There are a few natural questions: Is there the bistable dynamics and how does it produce? What can be the impact of the stimulation on switching dynamics when anti-phase is operated through a delayed time? What will be the dynamics when the anti-phase coupling and the time delay both simultaneously vary for delayed effect? Will more complex dynamics, such as quasi-period, chaos, hyperchaos, etc., occur due to the effect? With these motivations, we also intend to explore rigorously how the anti-phase coupling and the time delay jointly affect the steady and oscillatory dynamics of the system as well as the existence of novel dynamics that cannot occur for a traditional laser system.

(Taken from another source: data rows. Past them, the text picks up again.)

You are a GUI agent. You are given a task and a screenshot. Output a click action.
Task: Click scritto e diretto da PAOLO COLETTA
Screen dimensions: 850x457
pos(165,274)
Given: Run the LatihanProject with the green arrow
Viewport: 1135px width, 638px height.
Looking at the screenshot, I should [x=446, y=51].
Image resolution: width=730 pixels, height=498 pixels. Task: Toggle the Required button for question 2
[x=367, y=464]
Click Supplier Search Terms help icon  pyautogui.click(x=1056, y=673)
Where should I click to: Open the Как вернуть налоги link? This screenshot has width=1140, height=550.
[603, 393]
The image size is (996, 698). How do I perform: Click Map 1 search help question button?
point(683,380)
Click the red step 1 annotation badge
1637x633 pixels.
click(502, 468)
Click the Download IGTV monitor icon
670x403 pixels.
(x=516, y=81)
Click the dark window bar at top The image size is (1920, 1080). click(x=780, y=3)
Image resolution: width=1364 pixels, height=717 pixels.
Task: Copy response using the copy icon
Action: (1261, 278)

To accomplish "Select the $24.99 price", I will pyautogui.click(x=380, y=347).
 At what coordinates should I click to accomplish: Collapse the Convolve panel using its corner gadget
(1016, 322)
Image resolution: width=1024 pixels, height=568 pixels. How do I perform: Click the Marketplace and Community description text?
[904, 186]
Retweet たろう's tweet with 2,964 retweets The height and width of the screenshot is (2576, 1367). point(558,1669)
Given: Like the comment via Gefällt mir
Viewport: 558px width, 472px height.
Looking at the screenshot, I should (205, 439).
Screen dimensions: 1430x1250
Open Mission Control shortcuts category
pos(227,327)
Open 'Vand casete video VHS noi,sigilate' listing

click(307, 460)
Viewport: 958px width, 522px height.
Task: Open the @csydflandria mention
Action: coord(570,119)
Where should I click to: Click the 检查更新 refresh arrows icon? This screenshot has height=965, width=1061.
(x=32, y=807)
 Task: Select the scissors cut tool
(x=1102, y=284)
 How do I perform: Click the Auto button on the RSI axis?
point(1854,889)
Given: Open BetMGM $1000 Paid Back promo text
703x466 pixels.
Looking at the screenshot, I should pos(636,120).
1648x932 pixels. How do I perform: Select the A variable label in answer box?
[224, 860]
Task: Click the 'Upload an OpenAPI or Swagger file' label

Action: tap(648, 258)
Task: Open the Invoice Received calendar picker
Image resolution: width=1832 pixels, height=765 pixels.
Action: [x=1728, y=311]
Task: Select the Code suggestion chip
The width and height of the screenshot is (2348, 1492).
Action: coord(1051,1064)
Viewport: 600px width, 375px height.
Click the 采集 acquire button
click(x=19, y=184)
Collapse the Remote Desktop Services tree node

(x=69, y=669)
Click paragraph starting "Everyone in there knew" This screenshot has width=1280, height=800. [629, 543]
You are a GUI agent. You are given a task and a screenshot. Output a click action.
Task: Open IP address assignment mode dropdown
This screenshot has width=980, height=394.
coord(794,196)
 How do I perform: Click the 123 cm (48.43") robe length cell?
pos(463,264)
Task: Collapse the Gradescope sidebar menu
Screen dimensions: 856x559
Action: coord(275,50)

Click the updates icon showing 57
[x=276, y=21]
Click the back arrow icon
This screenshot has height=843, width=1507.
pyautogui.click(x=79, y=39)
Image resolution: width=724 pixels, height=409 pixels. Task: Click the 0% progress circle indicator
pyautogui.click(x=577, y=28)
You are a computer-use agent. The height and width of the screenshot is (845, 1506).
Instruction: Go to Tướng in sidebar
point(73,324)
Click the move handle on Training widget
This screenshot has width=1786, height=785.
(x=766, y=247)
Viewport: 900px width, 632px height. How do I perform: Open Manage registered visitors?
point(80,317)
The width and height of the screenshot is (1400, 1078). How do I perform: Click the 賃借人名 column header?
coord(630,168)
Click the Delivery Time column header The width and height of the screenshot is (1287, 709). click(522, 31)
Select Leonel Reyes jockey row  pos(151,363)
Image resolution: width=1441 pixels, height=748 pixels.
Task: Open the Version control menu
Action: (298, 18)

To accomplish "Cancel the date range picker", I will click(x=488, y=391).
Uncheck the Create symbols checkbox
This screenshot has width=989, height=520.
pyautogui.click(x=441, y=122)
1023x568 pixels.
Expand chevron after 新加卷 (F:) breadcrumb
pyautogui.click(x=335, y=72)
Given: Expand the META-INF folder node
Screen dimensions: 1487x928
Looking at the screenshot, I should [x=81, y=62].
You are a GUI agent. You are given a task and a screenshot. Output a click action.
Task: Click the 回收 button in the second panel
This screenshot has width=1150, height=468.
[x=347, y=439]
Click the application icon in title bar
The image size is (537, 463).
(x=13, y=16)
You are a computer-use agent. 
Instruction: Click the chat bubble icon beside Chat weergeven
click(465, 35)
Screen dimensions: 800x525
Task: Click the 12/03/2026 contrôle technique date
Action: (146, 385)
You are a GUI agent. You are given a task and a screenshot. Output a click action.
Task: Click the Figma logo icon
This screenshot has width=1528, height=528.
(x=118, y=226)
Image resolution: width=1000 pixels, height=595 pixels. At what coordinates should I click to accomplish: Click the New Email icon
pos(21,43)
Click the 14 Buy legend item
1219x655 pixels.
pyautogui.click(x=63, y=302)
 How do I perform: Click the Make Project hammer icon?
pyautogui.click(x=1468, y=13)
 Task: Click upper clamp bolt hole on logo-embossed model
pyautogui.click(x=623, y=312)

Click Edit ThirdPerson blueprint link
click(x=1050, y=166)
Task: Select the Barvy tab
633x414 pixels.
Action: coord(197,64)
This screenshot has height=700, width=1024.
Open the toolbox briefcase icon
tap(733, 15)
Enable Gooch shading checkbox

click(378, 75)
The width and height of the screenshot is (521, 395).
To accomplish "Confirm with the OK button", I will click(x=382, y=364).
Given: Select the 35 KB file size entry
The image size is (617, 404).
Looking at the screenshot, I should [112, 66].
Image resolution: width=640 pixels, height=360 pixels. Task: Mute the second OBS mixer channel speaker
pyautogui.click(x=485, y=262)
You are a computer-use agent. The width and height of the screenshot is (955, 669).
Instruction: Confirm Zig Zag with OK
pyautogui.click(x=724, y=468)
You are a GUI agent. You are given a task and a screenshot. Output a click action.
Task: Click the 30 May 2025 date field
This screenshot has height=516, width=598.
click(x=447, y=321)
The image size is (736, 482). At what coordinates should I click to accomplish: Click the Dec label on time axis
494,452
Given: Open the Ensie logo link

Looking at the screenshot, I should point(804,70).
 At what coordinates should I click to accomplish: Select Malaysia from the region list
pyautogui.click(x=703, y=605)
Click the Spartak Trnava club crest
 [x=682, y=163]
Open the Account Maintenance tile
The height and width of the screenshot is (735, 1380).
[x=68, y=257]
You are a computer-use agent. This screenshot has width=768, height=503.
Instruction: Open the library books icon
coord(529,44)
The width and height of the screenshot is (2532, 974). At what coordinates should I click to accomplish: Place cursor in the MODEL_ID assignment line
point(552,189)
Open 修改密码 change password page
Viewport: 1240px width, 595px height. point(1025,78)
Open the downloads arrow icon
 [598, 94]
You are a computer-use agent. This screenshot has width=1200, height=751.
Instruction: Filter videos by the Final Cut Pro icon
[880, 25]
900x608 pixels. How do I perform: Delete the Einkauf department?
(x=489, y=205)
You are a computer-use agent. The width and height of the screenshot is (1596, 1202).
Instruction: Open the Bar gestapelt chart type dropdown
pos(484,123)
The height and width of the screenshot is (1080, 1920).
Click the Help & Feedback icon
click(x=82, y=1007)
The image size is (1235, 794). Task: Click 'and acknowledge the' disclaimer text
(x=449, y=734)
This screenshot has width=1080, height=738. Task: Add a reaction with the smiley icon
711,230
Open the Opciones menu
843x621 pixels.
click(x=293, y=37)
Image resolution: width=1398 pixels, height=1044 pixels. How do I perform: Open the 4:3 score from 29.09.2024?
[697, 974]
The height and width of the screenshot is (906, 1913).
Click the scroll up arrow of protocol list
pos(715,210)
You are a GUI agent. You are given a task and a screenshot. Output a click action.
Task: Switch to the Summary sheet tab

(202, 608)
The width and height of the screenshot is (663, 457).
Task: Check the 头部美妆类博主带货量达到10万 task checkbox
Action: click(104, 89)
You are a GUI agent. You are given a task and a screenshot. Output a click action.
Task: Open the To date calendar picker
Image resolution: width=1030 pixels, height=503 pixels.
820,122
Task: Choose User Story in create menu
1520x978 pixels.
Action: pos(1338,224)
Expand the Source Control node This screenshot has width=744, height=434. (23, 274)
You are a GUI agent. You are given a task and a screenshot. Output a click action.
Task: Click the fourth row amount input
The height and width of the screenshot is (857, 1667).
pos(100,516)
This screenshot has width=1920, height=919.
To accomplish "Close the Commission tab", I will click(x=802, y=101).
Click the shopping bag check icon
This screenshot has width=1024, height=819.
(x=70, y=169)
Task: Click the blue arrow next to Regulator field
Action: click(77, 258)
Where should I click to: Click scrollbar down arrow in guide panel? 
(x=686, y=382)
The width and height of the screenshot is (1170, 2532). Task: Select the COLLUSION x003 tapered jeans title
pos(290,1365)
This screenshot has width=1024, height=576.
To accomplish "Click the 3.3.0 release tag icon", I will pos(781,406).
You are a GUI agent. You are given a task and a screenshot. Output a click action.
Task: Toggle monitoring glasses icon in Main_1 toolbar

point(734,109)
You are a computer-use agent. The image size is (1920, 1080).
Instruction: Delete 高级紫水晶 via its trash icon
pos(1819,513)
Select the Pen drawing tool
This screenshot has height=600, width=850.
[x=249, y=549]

Our work has an important value to study how to create an optical bistable device, a hyperchaotic laser emitter, nonlinear optics, laser technology, new types of class-B lasers and their applications.

Our work is organized as follows. In Sec. 2 we present the model of the system that is developed at the simplified Maxwell-Bloch equations. In Sec. 3 after some general considerations of stable states, we present the bistability theory. In Sec. 4 Analyzation of the stability and bifurcation, 5 Analysis of the periodic oscillation frequency, 6 Analysis of the hopf bifurcation controlled by the delayed time we give our analysis of the stability, the periodic oscillation, and Hopf bifurcation controlled by the delayed time. In Sec. 7 we give our numerical results, these are mainly devoted to bistability, switching, bifurcation, chaos, and hyperchaos, the full explanation of the route to chaos or away from chaos operated on the system. Our conclusion is given in Sec. lastly.